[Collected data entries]
--------

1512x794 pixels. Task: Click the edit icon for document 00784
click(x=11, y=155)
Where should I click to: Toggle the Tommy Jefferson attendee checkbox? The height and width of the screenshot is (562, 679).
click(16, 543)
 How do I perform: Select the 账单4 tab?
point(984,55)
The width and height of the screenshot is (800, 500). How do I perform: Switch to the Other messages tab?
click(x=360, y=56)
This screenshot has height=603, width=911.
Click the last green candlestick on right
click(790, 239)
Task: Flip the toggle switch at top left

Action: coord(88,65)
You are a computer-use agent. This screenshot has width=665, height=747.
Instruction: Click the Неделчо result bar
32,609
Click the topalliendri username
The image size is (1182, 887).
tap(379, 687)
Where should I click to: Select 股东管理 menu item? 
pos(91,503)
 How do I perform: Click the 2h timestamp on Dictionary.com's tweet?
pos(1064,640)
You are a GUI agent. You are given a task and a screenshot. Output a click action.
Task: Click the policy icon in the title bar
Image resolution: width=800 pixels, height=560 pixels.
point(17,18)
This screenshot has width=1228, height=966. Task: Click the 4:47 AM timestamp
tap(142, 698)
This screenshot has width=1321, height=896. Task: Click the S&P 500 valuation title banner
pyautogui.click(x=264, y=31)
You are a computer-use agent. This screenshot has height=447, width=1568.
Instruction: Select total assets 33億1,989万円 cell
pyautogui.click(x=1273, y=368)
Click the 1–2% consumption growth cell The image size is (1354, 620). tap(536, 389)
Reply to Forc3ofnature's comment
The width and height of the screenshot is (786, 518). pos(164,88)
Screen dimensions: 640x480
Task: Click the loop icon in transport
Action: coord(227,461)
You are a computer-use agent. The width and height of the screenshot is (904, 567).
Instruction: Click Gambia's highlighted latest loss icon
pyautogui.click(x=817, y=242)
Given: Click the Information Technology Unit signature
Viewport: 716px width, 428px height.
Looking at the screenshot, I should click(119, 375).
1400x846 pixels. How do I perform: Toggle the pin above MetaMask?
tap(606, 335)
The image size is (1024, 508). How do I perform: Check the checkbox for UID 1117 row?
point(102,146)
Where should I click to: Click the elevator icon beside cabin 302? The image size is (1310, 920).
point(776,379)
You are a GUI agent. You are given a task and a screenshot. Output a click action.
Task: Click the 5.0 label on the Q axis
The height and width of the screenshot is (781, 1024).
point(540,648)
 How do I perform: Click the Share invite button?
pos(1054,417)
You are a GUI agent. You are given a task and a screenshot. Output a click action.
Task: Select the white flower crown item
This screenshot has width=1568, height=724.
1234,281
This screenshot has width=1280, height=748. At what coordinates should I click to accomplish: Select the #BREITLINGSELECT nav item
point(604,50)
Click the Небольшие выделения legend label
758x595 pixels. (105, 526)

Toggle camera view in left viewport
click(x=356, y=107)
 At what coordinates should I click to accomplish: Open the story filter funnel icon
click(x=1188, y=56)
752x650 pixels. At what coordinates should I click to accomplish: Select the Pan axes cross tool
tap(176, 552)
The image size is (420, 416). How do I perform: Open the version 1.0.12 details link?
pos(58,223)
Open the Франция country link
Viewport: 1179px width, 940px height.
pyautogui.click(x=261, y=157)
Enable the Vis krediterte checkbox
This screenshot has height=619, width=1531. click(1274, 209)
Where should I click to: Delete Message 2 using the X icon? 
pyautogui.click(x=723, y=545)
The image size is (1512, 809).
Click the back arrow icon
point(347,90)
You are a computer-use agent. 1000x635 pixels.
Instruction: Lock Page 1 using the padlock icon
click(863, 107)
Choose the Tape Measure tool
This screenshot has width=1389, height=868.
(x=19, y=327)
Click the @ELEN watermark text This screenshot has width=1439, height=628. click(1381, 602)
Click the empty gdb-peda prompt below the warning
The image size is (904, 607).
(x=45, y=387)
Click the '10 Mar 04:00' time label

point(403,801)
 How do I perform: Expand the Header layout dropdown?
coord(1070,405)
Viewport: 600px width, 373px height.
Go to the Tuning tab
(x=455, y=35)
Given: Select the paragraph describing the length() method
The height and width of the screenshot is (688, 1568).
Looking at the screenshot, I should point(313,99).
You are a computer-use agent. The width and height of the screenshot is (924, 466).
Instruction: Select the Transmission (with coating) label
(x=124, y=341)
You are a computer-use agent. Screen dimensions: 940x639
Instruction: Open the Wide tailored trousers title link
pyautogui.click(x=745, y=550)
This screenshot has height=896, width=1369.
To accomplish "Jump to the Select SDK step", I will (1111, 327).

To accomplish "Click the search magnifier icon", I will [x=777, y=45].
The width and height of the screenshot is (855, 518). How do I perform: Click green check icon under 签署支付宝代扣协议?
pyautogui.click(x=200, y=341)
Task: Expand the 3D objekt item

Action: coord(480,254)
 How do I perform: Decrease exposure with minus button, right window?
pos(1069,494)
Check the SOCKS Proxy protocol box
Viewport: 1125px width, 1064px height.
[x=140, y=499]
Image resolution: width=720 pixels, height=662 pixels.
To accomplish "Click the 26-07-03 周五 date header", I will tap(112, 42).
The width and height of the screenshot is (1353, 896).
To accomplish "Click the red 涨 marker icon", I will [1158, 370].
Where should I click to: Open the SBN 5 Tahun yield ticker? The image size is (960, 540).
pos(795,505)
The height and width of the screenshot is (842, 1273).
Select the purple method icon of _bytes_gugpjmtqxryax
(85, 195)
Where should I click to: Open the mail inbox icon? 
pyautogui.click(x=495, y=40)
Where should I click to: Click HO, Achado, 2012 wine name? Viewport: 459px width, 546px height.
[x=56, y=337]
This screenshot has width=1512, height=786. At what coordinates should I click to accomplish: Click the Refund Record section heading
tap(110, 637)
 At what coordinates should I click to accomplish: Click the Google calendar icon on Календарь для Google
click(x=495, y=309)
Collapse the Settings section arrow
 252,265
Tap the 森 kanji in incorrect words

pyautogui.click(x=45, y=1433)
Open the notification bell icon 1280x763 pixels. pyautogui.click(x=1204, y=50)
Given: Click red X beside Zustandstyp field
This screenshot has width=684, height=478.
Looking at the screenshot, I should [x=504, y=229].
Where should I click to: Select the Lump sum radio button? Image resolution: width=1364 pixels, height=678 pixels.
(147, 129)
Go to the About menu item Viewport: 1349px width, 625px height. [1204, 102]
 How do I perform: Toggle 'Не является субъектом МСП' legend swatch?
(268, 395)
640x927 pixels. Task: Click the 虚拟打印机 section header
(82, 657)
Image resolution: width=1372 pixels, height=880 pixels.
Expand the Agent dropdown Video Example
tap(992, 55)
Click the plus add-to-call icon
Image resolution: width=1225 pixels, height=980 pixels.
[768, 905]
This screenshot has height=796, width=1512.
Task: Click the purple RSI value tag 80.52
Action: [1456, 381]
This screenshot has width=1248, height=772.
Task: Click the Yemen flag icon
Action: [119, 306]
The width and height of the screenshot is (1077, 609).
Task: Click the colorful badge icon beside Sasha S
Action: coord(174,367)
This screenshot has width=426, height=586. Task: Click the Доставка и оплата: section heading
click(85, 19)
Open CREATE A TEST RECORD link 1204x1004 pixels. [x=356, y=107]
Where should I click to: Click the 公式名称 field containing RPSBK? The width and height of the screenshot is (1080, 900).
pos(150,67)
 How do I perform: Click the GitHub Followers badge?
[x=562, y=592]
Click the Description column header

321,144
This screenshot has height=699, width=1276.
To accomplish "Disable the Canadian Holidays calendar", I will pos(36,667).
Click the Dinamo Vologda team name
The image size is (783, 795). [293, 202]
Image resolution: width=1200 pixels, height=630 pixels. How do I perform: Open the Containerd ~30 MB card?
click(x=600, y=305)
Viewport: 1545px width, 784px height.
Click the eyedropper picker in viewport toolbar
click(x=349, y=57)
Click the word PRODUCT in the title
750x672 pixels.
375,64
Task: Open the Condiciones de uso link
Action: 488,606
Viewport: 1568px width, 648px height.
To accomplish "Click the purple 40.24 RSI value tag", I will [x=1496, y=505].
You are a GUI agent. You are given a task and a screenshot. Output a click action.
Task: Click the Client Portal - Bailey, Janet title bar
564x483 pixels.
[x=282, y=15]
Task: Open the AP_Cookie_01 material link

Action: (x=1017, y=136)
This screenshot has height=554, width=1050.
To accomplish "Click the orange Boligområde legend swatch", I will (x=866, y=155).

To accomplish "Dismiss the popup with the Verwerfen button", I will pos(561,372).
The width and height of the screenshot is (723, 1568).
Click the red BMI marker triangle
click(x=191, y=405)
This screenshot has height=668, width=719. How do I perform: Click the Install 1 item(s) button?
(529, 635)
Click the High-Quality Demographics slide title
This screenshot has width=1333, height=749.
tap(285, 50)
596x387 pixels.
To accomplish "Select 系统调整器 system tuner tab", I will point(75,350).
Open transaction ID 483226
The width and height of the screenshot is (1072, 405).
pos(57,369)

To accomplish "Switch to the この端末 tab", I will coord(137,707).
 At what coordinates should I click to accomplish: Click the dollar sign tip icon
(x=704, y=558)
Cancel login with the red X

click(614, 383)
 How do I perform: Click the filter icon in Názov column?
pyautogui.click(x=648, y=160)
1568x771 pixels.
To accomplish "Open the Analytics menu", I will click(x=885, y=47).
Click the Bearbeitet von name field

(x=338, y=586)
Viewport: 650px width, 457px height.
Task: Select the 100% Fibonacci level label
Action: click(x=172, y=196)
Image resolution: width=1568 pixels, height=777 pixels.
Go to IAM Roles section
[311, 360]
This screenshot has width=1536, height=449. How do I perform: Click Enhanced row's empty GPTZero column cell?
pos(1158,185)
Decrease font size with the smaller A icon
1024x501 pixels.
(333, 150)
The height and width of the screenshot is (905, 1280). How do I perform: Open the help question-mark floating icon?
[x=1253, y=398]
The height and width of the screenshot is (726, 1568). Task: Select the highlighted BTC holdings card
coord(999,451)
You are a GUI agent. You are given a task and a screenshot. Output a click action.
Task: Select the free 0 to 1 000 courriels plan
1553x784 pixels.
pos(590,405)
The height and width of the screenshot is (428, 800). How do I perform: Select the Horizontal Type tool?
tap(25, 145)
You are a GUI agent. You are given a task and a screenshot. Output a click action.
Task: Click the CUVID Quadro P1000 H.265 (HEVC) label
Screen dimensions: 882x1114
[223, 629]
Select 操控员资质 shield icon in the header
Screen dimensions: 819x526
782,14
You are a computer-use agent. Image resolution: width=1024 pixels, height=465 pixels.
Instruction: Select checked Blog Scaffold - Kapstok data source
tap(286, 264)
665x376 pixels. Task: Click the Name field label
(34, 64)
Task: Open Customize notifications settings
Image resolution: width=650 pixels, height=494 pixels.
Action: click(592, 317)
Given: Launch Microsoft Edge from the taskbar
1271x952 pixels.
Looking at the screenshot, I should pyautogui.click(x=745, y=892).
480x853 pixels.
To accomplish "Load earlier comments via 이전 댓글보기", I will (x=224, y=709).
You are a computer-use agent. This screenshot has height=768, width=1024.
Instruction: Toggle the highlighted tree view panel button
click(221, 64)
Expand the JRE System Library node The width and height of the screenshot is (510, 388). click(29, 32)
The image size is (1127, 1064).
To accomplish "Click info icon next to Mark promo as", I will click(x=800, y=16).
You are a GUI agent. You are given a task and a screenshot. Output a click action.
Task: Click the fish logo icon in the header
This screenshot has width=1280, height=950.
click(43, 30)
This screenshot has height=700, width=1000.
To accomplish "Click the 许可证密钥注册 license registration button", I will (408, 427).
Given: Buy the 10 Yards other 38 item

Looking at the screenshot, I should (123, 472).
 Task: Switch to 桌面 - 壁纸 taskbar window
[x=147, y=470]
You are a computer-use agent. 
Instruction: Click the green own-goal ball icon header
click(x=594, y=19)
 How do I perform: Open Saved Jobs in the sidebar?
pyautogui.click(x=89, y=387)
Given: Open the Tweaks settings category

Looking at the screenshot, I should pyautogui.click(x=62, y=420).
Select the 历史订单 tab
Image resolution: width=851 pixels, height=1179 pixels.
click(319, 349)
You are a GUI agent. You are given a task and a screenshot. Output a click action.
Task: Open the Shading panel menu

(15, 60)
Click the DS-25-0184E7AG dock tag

--------

**Assignment**. Only lines containing the string "computer" belong in the answer; find them in the data above and copy them.

**Answer box**.
You are a computer-use agent. This screenshot has width=665, height=747.
You are a computer-use agent. This screenshot has height=447, width=1568.
You are a computer-use agent. The width and height of the screenshot is (904, 567).
You are a computer-use agent. 1000x635 pixels.
You are a computer-use agent. The width and height of the screenshot is (924, 466).
You are a computer-use agent. Screen dimensions: 940x639
You are a computer-use agent. Image resolution: width=1024 pixels, height=465 pixels.
You are a computer-use agent. This screenshot has height=768, width=1024.
You are a computer-use agent. 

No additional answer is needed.